Когда Тэрл, повинуясь безотчетному порыву, повернулся и хотел убежать, Том-Том привстал, зажал в кулаке нож и прыгнул на Тэрла. Он вскочил на плечи, оседлал его; и под напором его тяжести Тэрл вылетел с веранды и уже бежал, прежде чем ноги его коснулись земли, и в глазах у него помутилось со страху, и в них запечатлелось только, как коротко, грозно сверкнуло при лунном свете лезвие занесенного ножа, а сам он уже пересек задний двор и, неся на себе Том-Тома, вломился прямо в лес — вдвоем они были похожи на странную, обезумевшую тварь с двумя головами и одной парой ног, словно кентавр навыворот, и как призрак помчались дальше, причем длинная рубаха, что была на Том-Томе, летела, развеваясь, позади них, а занесенный нож серебристо поблескивал, помчались в глубь залитого лунным светом апрельского леса.

— Том-Том здоровенный, как бык, — рассказывал потом Тэрл. — Раза в три здоровей меня. Но я его вез. Как оглянусь да увижу — нож блестит, чувствую, что могу подхватить еще двух таких, как он, и резвости ничуть не убавится. — Он рассказывал, что сперва просто бежал; и только когда очутился меж деревьев, подумал, что стряхнуть Том-Тома можно, лишь стукнув его об ствол дерева. — Но тот держался крепко, хоть и одной рукой, и я, как попробую стукнуть его о дерево, сам вместе с ним стукаюсь.
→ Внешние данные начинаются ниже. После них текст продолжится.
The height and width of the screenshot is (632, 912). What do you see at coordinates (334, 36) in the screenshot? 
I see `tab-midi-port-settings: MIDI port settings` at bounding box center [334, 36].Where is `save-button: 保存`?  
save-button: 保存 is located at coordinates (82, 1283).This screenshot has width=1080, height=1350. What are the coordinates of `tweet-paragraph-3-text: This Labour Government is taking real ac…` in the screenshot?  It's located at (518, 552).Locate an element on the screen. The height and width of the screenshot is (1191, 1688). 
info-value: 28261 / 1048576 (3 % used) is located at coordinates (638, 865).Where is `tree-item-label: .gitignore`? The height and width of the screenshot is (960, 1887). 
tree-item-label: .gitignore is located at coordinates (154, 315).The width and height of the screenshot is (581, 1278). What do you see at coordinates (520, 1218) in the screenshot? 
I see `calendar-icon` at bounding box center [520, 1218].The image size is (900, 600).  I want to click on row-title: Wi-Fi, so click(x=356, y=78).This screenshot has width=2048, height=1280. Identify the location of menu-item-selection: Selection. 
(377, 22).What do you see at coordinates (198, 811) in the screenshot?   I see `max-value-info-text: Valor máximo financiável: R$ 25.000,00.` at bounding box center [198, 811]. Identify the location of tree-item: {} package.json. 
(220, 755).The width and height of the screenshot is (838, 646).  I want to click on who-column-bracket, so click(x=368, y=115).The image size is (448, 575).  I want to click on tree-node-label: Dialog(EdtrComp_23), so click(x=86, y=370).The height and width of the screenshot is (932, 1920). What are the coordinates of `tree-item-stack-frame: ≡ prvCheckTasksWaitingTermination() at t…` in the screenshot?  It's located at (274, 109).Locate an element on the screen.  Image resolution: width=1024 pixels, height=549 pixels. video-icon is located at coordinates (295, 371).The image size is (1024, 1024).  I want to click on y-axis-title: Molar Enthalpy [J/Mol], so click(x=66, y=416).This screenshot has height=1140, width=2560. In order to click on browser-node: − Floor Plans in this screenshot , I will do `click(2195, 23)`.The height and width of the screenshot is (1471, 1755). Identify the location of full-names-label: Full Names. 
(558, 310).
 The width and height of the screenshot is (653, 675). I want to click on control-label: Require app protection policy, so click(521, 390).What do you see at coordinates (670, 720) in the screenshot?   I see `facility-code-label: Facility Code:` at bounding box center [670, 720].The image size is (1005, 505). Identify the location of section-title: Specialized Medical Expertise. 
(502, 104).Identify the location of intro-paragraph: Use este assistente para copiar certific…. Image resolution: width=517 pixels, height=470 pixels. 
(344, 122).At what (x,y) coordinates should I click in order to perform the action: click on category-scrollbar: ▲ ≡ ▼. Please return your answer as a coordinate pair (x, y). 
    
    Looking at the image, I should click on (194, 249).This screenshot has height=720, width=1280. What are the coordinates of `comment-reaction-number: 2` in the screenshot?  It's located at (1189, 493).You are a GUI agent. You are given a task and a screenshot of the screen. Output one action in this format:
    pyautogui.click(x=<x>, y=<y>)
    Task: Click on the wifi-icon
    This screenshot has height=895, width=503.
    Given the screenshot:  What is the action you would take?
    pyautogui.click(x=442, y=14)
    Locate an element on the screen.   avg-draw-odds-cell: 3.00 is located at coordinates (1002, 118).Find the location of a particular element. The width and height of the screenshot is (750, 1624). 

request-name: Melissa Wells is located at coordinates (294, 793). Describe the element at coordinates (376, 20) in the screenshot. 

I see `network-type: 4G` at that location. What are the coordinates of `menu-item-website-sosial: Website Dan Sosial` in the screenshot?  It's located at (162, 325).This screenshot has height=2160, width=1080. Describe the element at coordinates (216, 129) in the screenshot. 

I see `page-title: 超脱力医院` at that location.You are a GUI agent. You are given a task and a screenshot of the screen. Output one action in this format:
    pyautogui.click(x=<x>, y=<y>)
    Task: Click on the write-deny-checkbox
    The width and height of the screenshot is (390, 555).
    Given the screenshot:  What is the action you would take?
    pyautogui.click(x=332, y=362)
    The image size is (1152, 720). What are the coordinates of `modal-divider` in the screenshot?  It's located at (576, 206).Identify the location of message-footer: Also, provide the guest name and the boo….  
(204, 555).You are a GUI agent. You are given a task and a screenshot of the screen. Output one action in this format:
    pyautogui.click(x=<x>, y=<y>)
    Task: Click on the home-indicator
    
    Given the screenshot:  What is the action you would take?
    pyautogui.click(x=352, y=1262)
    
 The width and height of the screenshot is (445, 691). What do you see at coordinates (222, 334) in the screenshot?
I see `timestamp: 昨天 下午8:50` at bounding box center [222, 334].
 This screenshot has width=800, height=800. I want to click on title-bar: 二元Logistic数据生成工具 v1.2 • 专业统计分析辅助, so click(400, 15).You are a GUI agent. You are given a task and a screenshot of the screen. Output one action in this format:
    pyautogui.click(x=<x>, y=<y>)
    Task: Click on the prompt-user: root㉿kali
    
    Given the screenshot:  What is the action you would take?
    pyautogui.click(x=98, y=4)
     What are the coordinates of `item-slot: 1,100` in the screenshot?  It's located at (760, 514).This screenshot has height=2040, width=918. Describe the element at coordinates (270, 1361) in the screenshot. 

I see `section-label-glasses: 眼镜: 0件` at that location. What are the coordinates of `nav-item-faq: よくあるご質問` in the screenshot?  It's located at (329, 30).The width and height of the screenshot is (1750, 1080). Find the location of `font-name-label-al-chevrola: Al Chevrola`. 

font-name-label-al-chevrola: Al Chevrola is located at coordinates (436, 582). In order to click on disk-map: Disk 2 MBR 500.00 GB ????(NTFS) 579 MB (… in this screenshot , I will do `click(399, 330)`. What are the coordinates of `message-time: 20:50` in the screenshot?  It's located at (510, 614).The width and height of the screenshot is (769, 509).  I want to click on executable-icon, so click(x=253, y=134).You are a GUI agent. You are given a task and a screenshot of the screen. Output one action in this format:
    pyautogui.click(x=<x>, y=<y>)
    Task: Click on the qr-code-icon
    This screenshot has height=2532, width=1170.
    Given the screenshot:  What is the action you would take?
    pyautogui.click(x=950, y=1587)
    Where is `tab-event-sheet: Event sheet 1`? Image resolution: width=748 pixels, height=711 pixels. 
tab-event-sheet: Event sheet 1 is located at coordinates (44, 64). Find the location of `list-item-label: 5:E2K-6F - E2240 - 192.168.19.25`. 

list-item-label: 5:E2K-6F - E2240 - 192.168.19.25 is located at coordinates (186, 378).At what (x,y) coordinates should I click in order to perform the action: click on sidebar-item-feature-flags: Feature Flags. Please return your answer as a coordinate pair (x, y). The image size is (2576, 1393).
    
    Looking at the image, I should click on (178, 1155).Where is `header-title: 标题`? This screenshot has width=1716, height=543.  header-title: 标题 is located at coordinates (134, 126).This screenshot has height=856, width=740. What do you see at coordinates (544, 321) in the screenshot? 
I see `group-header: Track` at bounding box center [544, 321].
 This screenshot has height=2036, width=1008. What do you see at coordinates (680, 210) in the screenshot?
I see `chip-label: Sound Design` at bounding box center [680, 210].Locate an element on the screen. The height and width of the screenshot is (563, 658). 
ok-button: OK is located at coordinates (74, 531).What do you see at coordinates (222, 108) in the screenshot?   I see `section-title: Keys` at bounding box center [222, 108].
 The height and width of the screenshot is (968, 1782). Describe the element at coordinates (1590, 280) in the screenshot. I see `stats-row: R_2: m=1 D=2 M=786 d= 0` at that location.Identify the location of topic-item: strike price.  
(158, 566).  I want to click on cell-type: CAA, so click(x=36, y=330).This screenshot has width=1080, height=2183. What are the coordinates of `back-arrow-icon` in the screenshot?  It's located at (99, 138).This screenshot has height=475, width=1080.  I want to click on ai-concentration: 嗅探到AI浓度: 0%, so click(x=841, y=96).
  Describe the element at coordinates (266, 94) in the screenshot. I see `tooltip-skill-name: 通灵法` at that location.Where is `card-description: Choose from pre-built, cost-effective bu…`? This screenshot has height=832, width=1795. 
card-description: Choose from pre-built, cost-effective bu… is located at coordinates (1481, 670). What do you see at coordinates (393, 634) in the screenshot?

И мы скакали дальше, а нож все сверкал под луной, и я все чувствовал, что могу подхватить еще двоих таких, как Том-Том.

А Том-Том уже начал вопить, на землю проситься. Теперь уж он обеими руками за меня держался, и я понял, что, как-никак, а от ножа я удрал. Но больно уж сильный я взял разбег; ноги меня не слушались, а Том-Тома и подавно, хоть он и орал во всю глотку, чтоб я остановился, дал ему слезть. Тогда он ухватил меня обеими руками за голову и ну ее поворачивать, будто я невзнузданный сбесившийся мул, тут-то я и сам овраг увидел. Он был глубиной футов в сорок, а шириной казался в добрую милю, да только было уж поздно. Мои ноги даже не замедлили бег. Они пробежали в пустоте вот как отсюдова до той двери, а потом мы начали падать. И они все еще загребали лунный свет, когда мы с Том-Томом грохнулись на дно.